::: PROVIDED INFORMATION

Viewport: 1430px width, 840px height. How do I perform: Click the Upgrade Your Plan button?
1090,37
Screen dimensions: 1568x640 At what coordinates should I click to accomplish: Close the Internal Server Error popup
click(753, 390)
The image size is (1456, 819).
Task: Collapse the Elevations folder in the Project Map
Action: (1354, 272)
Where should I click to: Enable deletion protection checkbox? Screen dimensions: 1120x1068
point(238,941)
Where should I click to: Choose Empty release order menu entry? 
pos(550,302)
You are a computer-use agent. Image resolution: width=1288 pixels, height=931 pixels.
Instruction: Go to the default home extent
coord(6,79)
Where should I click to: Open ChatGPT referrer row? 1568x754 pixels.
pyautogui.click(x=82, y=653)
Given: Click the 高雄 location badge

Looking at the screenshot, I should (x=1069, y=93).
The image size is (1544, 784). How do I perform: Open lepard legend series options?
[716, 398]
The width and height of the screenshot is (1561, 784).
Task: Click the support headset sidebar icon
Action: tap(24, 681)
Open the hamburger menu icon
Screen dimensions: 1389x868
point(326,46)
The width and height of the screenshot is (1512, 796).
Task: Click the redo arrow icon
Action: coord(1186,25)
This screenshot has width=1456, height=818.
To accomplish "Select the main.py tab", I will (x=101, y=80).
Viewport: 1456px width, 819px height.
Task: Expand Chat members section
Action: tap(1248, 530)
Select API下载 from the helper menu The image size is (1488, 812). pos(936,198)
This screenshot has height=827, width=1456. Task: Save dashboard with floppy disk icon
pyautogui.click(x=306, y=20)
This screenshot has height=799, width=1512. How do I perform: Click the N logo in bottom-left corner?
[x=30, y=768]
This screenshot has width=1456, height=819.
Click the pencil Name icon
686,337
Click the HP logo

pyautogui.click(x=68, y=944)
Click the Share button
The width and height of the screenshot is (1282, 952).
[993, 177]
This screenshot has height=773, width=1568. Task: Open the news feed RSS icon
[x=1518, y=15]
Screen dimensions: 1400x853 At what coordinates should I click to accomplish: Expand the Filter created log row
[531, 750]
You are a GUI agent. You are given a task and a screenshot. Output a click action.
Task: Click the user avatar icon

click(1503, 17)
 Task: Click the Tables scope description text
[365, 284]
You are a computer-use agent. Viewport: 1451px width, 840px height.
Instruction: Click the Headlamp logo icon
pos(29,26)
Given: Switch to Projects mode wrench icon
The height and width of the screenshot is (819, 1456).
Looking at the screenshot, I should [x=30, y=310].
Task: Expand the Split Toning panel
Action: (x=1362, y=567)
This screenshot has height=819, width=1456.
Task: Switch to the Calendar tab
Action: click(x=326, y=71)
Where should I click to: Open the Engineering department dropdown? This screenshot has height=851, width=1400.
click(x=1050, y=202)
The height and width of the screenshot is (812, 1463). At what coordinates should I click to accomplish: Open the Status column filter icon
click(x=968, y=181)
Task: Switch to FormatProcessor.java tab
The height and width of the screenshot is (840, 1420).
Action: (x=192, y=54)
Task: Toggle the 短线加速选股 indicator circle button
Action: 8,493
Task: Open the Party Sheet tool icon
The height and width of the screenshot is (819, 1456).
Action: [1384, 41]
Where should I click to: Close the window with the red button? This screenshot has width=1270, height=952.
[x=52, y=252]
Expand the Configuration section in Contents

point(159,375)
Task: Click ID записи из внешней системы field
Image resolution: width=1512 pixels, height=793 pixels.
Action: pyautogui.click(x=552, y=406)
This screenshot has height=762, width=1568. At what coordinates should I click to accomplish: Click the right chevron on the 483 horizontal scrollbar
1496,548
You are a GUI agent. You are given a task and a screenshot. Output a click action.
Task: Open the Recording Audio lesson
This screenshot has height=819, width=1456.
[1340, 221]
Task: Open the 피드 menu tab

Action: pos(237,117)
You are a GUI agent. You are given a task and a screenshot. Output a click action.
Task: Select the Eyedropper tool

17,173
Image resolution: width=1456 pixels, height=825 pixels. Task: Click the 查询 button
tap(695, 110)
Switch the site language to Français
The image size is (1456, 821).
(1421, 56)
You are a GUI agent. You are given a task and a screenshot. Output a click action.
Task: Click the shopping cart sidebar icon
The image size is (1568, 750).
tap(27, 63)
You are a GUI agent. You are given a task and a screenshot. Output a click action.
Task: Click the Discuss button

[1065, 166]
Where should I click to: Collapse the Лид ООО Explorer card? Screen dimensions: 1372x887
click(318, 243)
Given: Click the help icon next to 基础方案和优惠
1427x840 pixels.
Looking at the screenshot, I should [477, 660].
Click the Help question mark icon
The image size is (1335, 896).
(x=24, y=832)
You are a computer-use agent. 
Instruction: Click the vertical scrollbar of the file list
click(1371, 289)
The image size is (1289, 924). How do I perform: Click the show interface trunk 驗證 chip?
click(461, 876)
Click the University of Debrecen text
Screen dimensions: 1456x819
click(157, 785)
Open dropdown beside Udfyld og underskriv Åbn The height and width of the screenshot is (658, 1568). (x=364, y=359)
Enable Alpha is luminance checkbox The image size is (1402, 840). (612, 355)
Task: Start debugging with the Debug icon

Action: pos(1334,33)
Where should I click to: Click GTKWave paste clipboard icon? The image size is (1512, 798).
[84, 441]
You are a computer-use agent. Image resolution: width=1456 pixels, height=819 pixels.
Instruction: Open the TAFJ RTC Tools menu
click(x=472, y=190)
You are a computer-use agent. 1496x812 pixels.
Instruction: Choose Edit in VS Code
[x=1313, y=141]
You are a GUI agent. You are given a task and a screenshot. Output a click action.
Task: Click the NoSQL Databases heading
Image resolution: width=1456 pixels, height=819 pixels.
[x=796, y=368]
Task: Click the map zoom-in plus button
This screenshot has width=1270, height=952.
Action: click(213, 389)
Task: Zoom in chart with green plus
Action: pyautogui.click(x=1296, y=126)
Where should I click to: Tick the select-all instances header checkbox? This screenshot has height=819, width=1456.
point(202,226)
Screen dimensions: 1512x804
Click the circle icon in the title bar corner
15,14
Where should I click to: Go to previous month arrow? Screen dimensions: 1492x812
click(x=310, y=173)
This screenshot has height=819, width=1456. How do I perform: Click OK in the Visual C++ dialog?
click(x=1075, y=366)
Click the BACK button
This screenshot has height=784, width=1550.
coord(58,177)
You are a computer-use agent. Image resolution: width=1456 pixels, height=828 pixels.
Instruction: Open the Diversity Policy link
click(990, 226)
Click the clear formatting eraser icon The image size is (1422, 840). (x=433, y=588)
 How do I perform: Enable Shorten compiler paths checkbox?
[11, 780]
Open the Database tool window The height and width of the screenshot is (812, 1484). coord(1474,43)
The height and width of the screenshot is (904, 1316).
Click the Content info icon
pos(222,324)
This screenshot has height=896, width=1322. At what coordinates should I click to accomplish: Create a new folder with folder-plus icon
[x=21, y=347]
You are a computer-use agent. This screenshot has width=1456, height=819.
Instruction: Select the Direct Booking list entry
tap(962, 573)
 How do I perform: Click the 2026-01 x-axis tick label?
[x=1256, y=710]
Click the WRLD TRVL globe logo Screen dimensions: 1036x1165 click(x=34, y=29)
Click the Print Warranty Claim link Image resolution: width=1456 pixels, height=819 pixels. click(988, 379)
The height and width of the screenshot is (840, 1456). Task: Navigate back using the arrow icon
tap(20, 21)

::::::

*PROMPT*
Your task is to reproduce the records in full, without any alteration.

*RESPONSE*
Viewport: 1430px width, 840px height. How do I perform: Click the Upgrade Your Plan button?
1090,37
Screen dimensions: 1568x640 At what coordinates should I click to accomplish: Close the Internal Server Error popup
click(753, 390)
The image size is (1456, 819).
Task: Collapse the Elevations folder in the Project Map
Action: (1354, 272)
Where should I click to: Enable deletion protection checkbox? Screen dimensions: 1120x1068
point(238,941)
Where should I click to: Choose Empty release order menu entry? 
pos(550,302)
You are a computer-use agent. Image resolution: width=1288 pixels, height=931 pixels.
Instruction: Go to the default home extent
coord(6,79)
Where should I click to: Open ChatGPT referrer row? 1568x754 pixels.
pyautogui.click(x=82, y=653)
Given: Click the 高雄 location badge

Looking at the screenshot, I should (x=1069, y=93).
The image size is (1544, 784). How do I perform: Open lepard legend series options?
[716, 398]
The width and height of the screenshot is (1561, 784).
Task: Click the support headset sidebar icon
Action: tap(24, 681)
Open the hamburger menu icon
Screen dimensions: 1389x868
point(326,46)
The width and height of the screenshot is (1512, 796).
Task: Click the redo arrow icon
Action: coord(1186,25)
This screenshot has width=1456, height=818.
To accomplish "Select the main.py tab", I will (x=101, y=80).
Viewport: 1456px width, 819px height.
Task: Expand Chat members section
Action: tap(1248, 530)
Select API下载 from the helper menu The image size is (1488, 812). pos(936,198)
This screenshot has height=827, width=1456. Task: Save dashboard with floppy disk icon
pyautogui.click(x=306, y=20)
This screenshot has height=799, width=1512. How do I perform: Click the N logo in bottom-left corner?
[x=30, y=768]
This screenshot has width=1456, height=819.
Click the pencil Name icon
686,337
Click the HP logo

pyautogui.click(x=68, y=944)
Click the Share button
The width and height of the screenshot is (1282, 952).
[993, 177]
This screenshot has height=773, width=1568. Task: Open the news feed RSS icon
[x=1518, y=15]
Screen dimensions: 1400x853 At what coordinates should I click to accomplish: Expand the Filter created log row
[531, 750]
You are a GUI agent. You are given a task and a screenshot. Output a click action.
Task: Click the user avatar icon

click(1503, 17)
 Task: Click the Tables scope description text
[365, 284]
You are a computer-use agent. Viewport: 1451px width, 840px height.
Instruction: Click the Headlamp logo icon
pos(29,26)
Given: Switch to Projects mode wrench icon
The height and width of the screenshot is (819, 1456).
Looking at the screenshot, I should [x=30, y=310].
Task: Expand the Split Toning panel
Action: (x=1362, y=567)
This screenshot has height=819, width=1456.
Task: Switch to the Calendar tab
Action: click(x=326, y=71)
Where should I click to: Open the Engineering department dropdown? This screenshot has height=851, width=1400.
click(x=1050, y=202)
The height and width of the screenshot is (812, 1463). At what coordinates should I click to accomplish: Open the Status column filter icon
click(x=968, y=181)
Task: Switch to FormatProcessor.java tab
The height and width of the screenshot is (840, 1420).
Action: (x=192, y=54)
Task: Toggle the 短线加速选股 indicator circle button
Action: 8,493
Task: Open the Party Sheet tool icon
The height and width of the screenshot is (819, 1456).
Action: [1384, 41]
Where should I click to: Close the window with the red button? This screenshot has width=1270, height=952.
[x=52, y=252]
Expand the Configuration section in Contents

point(159,375)
Task: Click ID записи из внешней системы field
Image resolution: width=1512 pixels, height=793 pixels.
Action: pyautogui.click(x=552, y=406)
This screenshot has height=762, width=1568. At what coordinates should I click to accomplish: Click the right chevron on the 483 horizontal scrollbar
1496,548
You are a GUI agent. You are given a task and a screenshot. Output a click action.
Task: Open the Recording Audio lesson
This screenshot has height=819, width=1456.
[1340, 221]
Task: Open the 피드 menu tab

Action: pos(237,117)
You are a GUI agent. You are given a task and a screenshot. Output a click action.
Task: Select the Eyedropper tool

17,173
Image resolution: width=1456 pixels, height=825 pixels. Task: Click the 查询 button
tap(695, 110)
Switch the site language to Français
The image size is (1456, 821).
(1421, 56)
You are a GUI agent. You are given a task and a screenshot. Output a click action.
Task: Click the shopping cart sidebar icon
The image size is (1568, 750).
tap(27, 63)
You are a GUI agent. You are given a task and a screenshot. Output a click action.
Task: Click the Discuss button

[1065, 166]
Where should I click to: Collapse the Лид ООО Explorer card? Screen dimensions: 1372x887
click(318, 243)
Given: Click the help icon next to 基础方案和优惠
1427x840 pixels.
Looking at the screenshot, I should [477, 660].
Click the Help question mark icon
The image size is (1335, 896).
(x=24, y=832)
You are a computer-use agent. 
Instruction: Click the vertical scrollbar of the file list
click(1371, 289)
The image size is (1289, 924). How do I perform: Click the show interface trunk 驗證 chip?
click(461, 876)
Click the University of Debrecen text
Screen dimensions: 1456x819
click(157, 785)
Open dropdown beside Udfyld og underskriv Åbn The height and width of the screenshot is (658, 1568). (x=364, y=359)
Enable Alpha is luminance checkbox The image size is (1402, 840). (612, 355)
Task: Start debugging with the Debug icon

Action: pos(1334,33)
Where should I click to: Click GTKWave paste clipboard icon? The image size is (1512, 798).
[84, 441]
You are a computer-use agent. Image resolution: width=1456 pixels, height=819 pixels.
Instruction: Open the TAFJ RTC Tools menu
click(x=472, y=190)
You are a computer-use agent. 1496x812 pixels.
Instruction: Choose Edit in VS Code
[x=1313, y=141]
You are a GUI agent. You are given a task and a screenshot. Output a click action.
Task: Click the NoSQL Databases heading
Image resolution: width=1456 pixels, height=819 pixels.
[x=796, y=368]
Task: Click the map zoom-in plus button
This screenshot has width=1270, height=952.
Action: click(213, 389)
Task: Zoom in chart with green plus
Action: pyautogui.click(x=1296, y=126)
Where should I click to: Tick the select-all instances header checkbox? This screenshot has height=819, width=1456.
point(202,226)
Screen dimensions: 1512x804
Click the circle icon in the title bar corner
15,14
Where should I click to: Go to previous month arrow? Screen dimensions: 1492x812
click(x=310, y=173)
This screenshot has height=819, width=1456. How do I perform: Click OK in the Visual C++ dialog?
click(x=1075, y=366)
Click the BACK button
This screenshot has height=784, width=1550.
coord(58,177)
You are a computer-use agent. Image resolution: width=1456 pixels, height=828 pixels.
Instruction: Open the Diversity Policy link
click(990, 226)
Click the clear formatting eraser icon The image size is (1422, 840). (x=433, y=588)
 How do I perform: Enable Shorten compiler paths checkbox?
[11, 780]
Open the Database tool window The height and width of the screenshot is (812, 1484). coord(1474,43)
The height and width of the screenshot is (904, 1316).
Click the Content info icon
pos(222,324)
This screenshot has height=896, width=1322. At what coordinates should I click to accomplish: Create a new folder with folder-plus icon
[x=21, y=347]
You are a computer-use agent. This screenshot has width=1456, height=819.
Instruction: Select the Direct Booking list entry
tap(962, 573)
 How do I perform: Click the 2026-01 x-axis tick label?
[x=1256, y=710]
Click the WRLD TRVL globe logo Screen dimensions: 1036x1165 click(x=34, y=29)
Click the Print Warranty Claim link Image resolution: width=1456 pixels, height=819 pixels. click(988, 379)
The height and width of the screenshot is (840, 1456). Task: Navigate back using the arrow icon
tap(20, 21)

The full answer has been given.